The pain of that will never, ever, go away, because the loss of that dream is a very significant loss.

But if you spend your life mourning the fact that you didn't get to Italy, you may never be free to enjoy the very special, the very lovely things about Holland.

Written by Emily Perl Kingsley

 

[Sha]

Okay I was a little bit off... but here is the poem

Welcome to Holland

I am often asked to describe the experience of raising a child with a disability – to try to help people who have not shared that unique experience to understand it, to imagine how it would feel. It's like this…

When you're going to have a baby, it's like planning a fabulous vacation trip – to Italy. You buy a bunch of guidebooks and make your wonderful plans. The Coliseum, the Michelangelo David, the gondolas in Venice. You may learn some handy phrases in Italian. It's all very exciting.

After months of eager anticipation, the day finally arrives. You pack your bags and off you go. Several hours later, the plane lands. The stewardess comes in and says, "Welcome to Holland."

"Holland?!" you say. "What do you mean, Holland?" I signed up for Italy! I'm supposed to be in Italy. All my life I've dreamed of going to Italy.

But there's been a change in the flight plan. They've landed in Holland and there you must stay.

The important thing is that they haven't taken you to some horrible, disgusting, filthy place, full of pestilence, famine and disease. It's just a different place.

So you must go out and buy a new guidebook. And you must learn a whole new language. And you will meet a whole new group of people you would never have met.

It's just a different place. It's slower paced than Italy, less flashy than Italy. But after you've been there for a while and you catch your breath, you look around, and you begin to notice that Holland has windmills, Holland has tulips, Holland even has Rembrandts.

But everyone you know is busy coming and going from Italy, and they're all bragging about what a wonderful time they had there. And for the rest of your life you will say, "Yes, that's where I was supposed to go. That's what I had planned."

The pain of that will never, ever, go away, because the loss of that dream is a very significant loss.

But if you spend your life mourning the fact that you didn't get to Italy, you may never be free to enjoy the very special, the very lovely things about Holland.
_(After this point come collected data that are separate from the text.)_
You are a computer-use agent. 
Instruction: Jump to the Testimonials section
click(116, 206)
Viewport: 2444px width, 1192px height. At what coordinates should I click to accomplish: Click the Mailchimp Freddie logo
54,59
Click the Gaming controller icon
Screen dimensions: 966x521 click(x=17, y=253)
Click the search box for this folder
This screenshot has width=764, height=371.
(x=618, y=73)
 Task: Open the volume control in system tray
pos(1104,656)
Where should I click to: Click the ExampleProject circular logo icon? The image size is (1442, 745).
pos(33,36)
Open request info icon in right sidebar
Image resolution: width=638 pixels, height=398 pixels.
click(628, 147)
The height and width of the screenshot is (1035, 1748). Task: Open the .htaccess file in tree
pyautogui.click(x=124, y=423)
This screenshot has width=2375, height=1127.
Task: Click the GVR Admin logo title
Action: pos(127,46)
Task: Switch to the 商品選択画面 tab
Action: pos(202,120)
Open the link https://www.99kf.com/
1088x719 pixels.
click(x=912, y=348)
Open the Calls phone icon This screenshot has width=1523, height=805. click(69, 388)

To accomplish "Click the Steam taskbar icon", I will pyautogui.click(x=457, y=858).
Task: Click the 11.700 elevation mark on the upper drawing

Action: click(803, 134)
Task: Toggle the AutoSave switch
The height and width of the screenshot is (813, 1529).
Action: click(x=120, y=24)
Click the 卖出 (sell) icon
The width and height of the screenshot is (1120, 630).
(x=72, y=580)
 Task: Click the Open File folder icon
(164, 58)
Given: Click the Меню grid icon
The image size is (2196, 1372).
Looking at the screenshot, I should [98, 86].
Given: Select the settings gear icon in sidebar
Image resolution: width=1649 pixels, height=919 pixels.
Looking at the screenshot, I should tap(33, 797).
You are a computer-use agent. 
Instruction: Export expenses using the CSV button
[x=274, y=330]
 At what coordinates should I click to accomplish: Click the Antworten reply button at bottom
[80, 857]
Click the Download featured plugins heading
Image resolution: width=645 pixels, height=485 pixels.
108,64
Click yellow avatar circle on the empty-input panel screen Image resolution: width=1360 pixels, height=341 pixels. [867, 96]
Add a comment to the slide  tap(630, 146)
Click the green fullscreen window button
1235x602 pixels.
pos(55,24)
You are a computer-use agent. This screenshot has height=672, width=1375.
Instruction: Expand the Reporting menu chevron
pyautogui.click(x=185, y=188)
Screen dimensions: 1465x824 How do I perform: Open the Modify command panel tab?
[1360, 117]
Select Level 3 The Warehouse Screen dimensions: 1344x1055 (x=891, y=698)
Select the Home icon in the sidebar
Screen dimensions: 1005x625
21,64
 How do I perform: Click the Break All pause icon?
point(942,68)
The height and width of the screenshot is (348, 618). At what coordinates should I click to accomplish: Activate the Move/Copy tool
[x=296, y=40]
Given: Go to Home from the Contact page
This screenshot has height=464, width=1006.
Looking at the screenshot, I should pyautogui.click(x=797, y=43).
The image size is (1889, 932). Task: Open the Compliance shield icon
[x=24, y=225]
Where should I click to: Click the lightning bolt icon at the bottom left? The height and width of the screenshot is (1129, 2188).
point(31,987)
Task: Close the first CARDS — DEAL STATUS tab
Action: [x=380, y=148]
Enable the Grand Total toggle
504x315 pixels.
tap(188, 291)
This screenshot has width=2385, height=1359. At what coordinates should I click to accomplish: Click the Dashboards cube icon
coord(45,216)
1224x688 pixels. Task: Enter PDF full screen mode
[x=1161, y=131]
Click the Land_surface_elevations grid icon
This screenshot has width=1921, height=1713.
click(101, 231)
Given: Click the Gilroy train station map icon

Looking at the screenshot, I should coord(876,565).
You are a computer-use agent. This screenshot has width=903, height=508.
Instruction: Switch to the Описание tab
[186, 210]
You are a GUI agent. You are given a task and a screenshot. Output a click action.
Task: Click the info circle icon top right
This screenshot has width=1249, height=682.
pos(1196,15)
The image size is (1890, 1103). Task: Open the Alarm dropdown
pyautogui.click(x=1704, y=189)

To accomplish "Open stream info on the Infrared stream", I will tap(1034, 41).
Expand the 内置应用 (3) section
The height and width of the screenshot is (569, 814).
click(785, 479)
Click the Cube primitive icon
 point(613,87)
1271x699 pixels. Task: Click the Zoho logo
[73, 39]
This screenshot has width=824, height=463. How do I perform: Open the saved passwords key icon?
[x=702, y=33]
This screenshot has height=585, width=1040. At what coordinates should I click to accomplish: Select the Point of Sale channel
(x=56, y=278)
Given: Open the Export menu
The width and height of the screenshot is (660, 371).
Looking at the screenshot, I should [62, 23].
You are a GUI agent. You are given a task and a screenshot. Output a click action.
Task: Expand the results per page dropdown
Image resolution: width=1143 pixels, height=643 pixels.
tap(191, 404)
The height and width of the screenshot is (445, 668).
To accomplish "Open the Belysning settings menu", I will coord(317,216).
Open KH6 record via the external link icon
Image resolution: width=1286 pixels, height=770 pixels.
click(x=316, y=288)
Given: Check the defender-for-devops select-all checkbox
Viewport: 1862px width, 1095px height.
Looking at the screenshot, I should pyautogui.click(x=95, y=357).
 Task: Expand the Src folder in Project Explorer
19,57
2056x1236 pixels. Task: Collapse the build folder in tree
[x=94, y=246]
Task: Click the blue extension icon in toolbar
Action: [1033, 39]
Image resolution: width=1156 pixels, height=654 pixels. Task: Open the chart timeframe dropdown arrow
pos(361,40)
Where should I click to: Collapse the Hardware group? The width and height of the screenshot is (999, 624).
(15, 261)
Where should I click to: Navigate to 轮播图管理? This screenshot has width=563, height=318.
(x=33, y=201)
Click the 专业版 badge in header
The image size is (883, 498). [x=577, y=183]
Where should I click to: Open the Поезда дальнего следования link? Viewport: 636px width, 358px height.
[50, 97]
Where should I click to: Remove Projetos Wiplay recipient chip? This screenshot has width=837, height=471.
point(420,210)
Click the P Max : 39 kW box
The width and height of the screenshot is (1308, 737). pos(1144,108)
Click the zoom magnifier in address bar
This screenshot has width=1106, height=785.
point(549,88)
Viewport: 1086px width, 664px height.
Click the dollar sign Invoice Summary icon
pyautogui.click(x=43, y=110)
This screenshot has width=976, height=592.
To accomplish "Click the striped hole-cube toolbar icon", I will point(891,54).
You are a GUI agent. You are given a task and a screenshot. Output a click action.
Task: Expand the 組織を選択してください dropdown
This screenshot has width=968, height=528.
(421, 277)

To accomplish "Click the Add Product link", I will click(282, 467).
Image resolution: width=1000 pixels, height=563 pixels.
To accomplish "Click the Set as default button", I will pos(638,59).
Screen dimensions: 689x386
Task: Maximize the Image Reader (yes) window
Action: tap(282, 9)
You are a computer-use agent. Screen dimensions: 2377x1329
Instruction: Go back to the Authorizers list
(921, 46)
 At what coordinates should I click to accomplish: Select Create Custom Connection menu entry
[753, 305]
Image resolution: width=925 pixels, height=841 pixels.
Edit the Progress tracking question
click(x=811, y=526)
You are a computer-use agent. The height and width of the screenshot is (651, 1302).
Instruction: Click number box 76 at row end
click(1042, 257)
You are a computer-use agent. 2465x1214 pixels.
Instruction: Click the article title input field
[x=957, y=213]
Written by Emily Perl Kingsley

That's beautiful. Thanks for sharing.

 

[LtlFirecracker]

An ABA has never been mentioned to me before and I'm curious about it. I live in San Francisco so davis is probably 5 hours from me? At least I think so. Right now her therapist is through CPMC, California Pacific Medical center. Thats also where she got her diagnosis. I'm not sure how much they have to offer. I'm going to mention it to her therapist when I see her tomorrow.
We have UCSF here ( thats where I get my allergy shots ) but I haven't heard about them having anything for children with my daughters diagnosis.

UC Davis medical center is probably about 2.5 hours away from you. It is located in Sacramento. It might be worth going up there for an evaluation, but for the actual therapy, doing that in SF. UCSF has an autism clinic as well, I just don't know much about it.

Autism Speaks is a good parent resource, it looks like they have a free resource guide for high functioning kids (kids with mild autistic features) http://www.autismspeaks.org/community/family_services/100_day_kit.php. There is also a nice explanation of the different treatments including ABA therapy http://www.autismspeaks.org/treatment/index.php.

 

[Cehrabehra]

now that you have a dx, depending on your insurance you may be able to get a full time private ABA therapist who comes to your house. I have a friend who was doing this with her son and ended up getting trained to do it herself for others.